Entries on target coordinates
%%

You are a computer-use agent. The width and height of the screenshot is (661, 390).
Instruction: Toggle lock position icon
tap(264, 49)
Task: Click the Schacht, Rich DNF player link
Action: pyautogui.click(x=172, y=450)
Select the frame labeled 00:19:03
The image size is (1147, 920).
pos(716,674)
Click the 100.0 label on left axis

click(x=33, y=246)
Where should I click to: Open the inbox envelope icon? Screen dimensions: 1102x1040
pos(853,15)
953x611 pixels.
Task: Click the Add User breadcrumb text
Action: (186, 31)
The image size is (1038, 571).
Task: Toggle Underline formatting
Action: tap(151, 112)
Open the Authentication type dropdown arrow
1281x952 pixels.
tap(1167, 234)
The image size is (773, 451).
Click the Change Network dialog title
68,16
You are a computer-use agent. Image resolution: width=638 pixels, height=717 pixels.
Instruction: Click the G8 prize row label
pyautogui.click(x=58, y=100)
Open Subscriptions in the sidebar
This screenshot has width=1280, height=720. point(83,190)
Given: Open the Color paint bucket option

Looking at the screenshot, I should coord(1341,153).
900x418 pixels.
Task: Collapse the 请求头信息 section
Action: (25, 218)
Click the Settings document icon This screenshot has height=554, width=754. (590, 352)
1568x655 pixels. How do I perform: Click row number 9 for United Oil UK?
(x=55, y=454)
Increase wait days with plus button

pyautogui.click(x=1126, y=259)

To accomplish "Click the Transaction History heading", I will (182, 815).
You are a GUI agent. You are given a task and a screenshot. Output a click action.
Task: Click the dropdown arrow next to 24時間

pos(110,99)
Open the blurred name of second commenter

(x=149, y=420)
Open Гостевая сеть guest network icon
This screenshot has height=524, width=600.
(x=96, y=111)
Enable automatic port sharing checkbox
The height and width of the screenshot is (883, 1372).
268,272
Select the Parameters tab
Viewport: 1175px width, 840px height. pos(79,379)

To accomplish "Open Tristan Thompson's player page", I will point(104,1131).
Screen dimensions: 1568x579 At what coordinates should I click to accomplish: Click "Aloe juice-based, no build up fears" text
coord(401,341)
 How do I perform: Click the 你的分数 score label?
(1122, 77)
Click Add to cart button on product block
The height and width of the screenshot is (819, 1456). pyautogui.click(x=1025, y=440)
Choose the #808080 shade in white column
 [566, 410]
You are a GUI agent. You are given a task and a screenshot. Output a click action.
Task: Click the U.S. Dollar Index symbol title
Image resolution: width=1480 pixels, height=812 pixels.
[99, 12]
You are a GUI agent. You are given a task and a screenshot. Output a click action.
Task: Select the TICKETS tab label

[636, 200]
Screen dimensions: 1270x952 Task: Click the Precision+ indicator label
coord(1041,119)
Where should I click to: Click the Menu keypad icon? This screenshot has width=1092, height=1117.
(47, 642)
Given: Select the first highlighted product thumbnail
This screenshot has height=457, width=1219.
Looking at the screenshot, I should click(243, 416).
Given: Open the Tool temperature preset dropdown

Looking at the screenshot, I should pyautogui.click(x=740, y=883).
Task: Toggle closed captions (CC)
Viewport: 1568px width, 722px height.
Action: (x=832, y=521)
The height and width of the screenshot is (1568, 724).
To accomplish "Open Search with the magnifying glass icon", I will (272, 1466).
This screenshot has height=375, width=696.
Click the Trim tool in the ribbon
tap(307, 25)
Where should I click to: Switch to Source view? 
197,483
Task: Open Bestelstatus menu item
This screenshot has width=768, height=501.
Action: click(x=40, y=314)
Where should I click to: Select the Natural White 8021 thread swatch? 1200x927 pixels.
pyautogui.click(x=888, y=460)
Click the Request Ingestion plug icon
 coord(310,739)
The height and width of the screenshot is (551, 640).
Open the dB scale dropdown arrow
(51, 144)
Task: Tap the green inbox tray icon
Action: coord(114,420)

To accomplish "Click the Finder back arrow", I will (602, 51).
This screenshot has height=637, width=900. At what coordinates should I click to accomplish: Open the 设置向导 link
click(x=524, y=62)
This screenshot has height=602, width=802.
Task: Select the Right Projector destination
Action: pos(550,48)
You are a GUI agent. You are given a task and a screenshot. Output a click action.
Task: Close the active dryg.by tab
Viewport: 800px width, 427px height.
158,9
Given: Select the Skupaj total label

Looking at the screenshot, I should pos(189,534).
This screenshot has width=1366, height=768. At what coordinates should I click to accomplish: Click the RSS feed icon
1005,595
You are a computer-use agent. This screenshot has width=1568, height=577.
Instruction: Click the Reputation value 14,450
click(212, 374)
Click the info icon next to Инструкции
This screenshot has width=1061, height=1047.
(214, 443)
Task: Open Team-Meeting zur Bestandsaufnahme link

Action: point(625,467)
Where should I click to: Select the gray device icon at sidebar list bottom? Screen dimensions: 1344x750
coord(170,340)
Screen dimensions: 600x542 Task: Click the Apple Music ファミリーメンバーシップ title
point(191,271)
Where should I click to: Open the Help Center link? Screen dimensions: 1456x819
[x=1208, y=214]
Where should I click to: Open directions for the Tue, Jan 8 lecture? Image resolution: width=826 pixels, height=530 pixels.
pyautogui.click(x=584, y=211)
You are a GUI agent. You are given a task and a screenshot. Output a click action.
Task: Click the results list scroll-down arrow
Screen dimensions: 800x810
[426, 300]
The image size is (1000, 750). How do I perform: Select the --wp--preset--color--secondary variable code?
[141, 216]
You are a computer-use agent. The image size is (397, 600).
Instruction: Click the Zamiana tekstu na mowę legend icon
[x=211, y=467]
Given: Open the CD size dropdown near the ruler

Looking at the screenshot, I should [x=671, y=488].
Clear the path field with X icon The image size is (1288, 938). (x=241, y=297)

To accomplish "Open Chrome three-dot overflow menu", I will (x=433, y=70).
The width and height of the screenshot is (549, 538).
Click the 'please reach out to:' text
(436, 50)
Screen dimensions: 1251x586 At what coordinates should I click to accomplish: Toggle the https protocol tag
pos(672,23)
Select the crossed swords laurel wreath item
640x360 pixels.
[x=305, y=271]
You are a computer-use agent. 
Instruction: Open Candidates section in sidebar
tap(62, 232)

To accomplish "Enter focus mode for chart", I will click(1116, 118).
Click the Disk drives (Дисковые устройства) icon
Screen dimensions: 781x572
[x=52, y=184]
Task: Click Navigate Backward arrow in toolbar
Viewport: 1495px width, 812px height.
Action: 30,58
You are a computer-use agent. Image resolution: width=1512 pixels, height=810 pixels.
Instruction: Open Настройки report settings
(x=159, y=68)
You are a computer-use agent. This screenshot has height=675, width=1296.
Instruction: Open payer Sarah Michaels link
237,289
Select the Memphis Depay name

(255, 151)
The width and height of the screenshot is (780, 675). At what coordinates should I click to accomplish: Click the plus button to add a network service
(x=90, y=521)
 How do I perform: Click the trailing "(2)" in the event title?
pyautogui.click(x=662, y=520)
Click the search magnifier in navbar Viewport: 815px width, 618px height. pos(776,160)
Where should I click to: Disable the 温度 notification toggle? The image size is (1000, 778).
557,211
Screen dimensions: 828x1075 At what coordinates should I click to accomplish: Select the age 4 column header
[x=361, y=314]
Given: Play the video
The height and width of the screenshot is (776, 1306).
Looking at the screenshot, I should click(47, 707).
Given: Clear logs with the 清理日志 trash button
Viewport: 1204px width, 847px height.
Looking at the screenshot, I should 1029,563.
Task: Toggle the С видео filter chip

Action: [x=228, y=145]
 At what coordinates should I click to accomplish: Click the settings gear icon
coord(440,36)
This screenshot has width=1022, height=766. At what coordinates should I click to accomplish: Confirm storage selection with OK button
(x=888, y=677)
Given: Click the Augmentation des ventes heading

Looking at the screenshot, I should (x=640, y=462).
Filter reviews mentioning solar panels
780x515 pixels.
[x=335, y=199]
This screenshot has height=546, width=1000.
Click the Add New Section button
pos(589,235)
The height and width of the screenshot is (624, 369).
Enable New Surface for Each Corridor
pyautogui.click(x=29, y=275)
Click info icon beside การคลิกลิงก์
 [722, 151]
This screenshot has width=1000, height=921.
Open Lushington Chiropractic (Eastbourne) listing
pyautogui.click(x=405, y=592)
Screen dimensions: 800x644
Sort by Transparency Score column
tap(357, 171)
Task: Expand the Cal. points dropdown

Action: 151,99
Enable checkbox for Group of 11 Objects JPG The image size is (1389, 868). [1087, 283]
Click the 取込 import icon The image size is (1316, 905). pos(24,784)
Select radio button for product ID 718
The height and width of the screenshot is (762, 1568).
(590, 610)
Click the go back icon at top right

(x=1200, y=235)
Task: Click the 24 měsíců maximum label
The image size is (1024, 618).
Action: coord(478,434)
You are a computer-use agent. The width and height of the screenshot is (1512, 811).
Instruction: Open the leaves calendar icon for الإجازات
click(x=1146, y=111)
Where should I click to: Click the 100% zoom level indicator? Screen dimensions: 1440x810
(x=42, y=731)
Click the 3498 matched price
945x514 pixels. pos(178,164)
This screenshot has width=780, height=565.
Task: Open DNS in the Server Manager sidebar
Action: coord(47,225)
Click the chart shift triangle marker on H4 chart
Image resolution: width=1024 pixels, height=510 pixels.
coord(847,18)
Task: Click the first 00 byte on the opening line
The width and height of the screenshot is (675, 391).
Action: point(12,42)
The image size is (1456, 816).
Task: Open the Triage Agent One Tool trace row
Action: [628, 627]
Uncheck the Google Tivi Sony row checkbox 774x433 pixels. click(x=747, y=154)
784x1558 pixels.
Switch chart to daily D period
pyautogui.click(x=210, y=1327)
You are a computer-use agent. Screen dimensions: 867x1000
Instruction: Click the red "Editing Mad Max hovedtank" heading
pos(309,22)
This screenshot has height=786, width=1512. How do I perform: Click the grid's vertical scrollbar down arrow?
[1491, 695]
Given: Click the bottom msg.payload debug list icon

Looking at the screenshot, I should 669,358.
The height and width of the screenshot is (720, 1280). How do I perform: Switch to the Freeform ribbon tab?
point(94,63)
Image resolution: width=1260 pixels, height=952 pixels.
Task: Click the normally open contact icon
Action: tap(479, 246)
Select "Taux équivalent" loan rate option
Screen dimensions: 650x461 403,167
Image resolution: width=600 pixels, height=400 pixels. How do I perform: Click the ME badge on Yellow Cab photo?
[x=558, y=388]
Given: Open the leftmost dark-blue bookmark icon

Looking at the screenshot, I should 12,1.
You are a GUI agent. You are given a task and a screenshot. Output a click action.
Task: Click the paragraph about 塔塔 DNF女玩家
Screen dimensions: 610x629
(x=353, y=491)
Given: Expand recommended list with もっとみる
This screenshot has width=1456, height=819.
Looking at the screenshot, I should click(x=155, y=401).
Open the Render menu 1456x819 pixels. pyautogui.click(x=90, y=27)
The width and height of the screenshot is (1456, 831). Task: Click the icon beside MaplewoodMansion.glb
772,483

%%

Copy the lines above verbatim, from the line with "Where should I click to: Switch" to the line with "will (602, 51).".

- Answer to this exercise
Where should I click to: Switch to Source view? 
197,483
Task: Open Bestelstatus menu item
This screenshot has width=768, height=501.
Action: click(x=40, y=314)
Where should I click to: Select the Natural White 8021 thread swatch? 1200x927 pixels.
pyautogui.click(x=888, y=460)
Click the Request Ingestion plug icon
 coord(310,739)
The height and width of the screenshot is (551, 640).
Open the dB scale dropdown arrow
(51, 144)
Task: Tap the green inbox tray icon
Action: coord(114,420)

To accomplish "Click the Finder back arrow", I will (602, 51).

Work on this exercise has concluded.